[Opening Source data section]
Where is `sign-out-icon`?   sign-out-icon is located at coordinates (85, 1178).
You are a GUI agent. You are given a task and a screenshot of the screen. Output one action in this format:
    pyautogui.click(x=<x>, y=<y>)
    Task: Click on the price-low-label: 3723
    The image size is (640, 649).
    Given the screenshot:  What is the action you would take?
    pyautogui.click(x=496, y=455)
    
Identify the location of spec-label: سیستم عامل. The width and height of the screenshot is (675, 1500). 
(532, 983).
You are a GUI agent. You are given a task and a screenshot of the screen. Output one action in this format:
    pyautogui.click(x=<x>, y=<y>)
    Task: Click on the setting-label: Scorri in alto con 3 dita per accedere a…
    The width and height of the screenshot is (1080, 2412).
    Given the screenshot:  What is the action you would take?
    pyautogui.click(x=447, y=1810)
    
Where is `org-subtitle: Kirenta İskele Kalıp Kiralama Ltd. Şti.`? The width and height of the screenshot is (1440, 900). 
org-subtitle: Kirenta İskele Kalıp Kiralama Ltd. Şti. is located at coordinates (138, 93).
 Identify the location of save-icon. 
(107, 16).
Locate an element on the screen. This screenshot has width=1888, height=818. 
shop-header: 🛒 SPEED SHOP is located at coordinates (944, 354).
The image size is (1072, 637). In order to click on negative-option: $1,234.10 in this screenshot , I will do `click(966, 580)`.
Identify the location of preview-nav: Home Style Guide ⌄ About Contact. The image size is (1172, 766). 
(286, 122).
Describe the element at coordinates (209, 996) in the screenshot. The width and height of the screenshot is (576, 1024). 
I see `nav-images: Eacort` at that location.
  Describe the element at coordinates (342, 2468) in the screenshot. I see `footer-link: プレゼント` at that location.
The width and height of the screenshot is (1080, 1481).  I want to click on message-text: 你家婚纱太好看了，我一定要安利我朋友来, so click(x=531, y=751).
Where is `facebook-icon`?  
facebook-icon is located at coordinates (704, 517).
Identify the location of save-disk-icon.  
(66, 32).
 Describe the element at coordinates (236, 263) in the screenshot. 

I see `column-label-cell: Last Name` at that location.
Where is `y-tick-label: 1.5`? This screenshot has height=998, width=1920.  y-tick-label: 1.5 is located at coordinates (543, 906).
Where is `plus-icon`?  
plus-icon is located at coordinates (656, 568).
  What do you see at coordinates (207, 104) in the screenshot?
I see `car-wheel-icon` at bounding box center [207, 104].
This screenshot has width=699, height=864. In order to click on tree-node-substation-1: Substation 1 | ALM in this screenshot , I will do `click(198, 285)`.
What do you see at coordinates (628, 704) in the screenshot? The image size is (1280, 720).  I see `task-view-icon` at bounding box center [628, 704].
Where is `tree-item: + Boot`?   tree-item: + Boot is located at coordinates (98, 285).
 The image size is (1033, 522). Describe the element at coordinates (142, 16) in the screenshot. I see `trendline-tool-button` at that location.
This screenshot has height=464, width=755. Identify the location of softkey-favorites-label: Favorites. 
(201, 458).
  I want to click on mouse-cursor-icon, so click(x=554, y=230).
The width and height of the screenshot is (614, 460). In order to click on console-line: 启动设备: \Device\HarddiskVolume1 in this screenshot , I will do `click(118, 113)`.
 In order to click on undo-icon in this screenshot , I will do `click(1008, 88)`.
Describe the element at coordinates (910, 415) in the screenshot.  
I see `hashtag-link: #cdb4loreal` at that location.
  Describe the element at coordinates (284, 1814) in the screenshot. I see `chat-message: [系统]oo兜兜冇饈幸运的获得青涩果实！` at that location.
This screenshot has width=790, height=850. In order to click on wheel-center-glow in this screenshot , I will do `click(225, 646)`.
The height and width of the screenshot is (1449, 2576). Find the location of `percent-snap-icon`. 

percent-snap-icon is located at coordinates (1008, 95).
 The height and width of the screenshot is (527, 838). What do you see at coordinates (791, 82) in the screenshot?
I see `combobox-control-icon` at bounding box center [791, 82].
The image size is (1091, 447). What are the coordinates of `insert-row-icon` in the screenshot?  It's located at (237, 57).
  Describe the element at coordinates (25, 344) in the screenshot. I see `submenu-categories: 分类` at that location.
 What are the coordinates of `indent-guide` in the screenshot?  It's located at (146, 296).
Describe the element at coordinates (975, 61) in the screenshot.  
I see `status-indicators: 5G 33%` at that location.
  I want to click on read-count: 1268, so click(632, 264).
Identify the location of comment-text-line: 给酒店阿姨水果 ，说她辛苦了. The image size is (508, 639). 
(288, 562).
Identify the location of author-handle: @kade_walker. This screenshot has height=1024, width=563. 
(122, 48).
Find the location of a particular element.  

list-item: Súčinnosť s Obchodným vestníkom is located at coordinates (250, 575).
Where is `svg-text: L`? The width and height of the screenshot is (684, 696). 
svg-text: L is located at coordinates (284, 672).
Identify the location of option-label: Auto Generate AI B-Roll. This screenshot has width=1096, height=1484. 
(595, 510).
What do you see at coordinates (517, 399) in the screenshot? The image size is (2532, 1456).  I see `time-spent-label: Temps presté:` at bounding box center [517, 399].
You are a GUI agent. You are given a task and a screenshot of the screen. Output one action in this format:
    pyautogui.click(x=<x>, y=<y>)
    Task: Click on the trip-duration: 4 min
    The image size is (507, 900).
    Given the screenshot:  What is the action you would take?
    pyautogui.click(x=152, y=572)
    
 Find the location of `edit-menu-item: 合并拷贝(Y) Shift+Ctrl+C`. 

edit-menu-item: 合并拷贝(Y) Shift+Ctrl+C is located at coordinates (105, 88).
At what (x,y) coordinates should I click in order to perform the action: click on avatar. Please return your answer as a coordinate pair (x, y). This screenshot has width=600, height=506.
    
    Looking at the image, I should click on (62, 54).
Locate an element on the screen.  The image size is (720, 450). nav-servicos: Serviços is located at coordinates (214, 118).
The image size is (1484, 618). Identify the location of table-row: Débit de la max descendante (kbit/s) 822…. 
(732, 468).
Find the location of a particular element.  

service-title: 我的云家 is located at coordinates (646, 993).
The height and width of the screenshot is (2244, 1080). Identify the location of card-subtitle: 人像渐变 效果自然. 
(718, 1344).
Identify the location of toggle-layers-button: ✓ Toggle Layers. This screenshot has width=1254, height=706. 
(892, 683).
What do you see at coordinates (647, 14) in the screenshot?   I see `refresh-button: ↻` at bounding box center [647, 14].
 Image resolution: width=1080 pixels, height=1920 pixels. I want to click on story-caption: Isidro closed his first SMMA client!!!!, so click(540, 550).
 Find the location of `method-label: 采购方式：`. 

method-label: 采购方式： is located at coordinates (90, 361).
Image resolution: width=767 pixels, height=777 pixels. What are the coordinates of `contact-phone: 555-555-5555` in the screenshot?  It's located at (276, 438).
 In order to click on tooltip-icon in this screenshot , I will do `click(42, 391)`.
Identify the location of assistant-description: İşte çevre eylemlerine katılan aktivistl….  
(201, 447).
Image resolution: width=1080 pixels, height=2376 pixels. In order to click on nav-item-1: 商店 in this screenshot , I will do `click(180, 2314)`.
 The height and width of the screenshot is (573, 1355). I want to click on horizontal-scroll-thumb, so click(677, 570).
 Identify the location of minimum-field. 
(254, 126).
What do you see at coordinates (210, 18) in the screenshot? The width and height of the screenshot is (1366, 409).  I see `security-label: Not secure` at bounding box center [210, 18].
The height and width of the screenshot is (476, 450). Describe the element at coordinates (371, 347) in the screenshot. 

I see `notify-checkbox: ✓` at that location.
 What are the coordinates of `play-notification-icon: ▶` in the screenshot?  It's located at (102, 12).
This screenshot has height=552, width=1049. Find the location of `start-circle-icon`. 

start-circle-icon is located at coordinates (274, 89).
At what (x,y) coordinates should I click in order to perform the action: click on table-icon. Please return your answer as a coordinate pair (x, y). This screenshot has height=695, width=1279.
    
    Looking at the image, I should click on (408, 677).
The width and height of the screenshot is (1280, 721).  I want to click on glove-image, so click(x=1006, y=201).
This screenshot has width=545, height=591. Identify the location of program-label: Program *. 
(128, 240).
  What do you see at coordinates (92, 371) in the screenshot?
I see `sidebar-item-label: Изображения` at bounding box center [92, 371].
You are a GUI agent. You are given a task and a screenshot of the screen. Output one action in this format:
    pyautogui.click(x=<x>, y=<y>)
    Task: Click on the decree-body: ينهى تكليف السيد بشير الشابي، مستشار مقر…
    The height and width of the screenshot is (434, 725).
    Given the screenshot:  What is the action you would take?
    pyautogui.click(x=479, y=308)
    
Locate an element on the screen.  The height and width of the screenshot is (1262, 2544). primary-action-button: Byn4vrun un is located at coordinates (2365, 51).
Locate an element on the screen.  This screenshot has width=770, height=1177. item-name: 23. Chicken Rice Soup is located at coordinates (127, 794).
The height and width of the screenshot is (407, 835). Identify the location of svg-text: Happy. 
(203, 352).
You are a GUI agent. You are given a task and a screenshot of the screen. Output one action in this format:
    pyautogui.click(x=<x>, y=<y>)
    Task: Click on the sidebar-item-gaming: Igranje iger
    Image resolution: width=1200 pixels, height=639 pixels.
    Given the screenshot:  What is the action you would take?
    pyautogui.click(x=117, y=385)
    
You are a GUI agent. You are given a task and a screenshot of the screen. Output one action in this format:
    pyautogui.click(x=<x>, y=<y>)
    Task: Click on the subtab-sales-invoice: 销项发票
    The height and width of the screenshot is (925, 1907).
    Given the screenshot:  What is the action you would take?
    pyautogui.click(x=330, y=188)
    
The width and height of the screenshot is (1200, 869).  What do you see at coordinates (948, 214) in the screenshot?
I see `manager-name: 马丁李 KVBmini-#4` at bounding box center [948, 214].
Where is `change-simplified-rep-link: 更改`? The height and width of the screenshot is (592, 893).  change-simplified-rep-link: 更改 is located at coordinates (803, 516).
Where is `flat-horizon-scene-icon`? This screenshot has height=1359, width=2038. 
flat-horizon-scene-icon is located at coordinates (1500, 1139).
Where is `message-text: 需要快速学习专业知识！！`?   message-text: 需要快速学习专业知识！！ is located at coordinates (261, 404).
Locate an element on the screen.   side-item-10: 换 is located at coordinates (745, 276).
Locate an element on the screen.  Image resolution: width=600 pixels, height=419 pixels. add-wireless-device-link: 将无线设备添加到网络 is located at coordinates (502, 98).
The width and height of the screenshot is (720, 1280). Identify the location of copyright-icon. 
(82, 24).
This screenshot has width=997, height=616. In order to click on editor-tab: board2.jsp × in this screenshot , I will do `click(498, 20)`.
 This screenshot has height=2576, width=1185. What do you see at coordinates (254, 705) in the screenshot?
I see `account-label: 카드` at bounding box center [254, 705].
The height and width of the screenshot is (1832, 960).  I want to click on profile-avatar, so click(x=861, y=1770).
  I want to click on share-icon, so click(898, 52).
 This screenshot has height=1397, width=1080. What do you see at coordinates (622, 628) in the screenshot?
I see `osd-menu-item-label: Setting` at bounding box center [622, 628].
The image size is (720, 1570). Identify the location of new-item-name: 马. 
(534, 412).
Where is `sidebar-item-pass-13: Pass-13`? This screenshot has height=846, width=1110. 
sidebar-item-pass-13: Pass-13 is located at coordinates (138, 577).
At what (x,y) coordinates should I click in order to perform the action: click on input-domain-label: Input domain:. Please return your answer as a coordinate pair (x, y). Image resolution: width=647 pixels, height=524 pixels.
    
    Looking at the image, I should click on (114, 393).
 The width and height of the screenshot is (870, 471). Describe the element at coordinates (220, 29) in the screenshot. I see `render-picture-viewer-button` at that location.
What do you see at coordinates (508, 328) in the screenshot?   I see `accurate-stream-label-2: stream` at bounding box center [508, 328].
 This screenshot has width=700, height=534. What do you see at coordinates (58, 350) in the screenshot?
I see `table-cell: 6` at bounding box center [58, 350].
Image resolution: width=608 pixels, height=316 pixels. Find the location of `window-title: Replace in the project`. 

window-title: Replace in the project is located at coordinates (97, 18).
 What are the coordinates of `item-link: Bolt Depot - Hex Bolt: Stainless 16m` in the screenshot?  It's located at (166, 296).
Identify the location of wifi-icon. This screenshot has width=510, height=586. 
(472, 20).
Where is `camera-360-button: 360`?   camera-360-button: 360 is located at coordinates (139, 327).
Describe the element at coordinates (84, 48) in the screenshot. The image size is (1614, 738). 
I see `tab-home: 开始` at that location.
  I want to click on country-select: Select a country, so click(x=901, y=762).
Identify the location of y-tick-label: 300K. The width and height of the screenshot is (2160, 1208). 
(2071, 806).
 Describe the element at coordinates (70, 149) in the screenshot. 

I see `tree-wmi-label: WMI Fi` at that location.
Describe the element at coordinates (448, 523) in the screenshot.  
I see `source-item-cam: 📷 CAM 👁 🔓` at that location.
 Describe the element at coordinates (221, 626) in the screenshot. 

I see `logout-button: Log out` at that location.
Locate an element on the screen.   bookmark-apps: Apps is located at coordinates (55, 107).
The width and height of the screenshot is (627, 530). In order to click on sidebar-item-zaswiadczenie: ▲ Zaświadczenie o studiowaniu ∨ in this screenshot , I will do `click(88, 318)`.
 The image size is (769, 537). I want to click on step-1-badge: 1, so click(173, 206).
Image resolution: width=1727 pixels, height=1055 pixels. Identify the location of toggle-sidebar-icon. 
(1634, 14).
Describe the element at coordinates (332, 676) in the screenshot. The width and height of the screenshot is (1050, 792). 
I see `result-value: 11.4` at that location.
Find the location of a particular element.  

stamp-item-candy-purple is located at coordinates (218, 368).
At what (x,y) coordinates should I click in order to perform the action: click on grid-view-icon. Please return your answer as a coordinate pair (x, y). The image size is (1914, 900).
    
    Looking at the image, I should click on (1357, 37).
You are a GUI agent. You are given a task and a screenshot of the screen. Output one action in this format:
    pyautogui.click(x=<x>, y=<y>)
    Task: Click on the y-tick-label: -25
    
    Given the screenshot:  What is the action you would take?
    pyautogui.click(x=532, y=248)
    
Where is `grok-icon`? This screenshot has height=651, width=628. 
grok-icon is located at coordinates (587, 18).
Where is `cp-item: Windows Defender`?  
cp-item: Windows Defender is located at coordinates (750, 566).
[Closing Source data section]
-- Task prompt --
Substitute "Find" for "Identify" in the stretch from the line containing "This screenshot has height=464, width=755." through the line containing "I want to click on mouse-cursor-icon, so". Return only those lines, leaving everything else unchanged.

-- Answer --
This screenshot has height=464, width=755. Find the location of softkey-favorites-label: Favorites. 
(201, 458).
  I want to click on mouse-cursor-icon, so click(x=554, y=230).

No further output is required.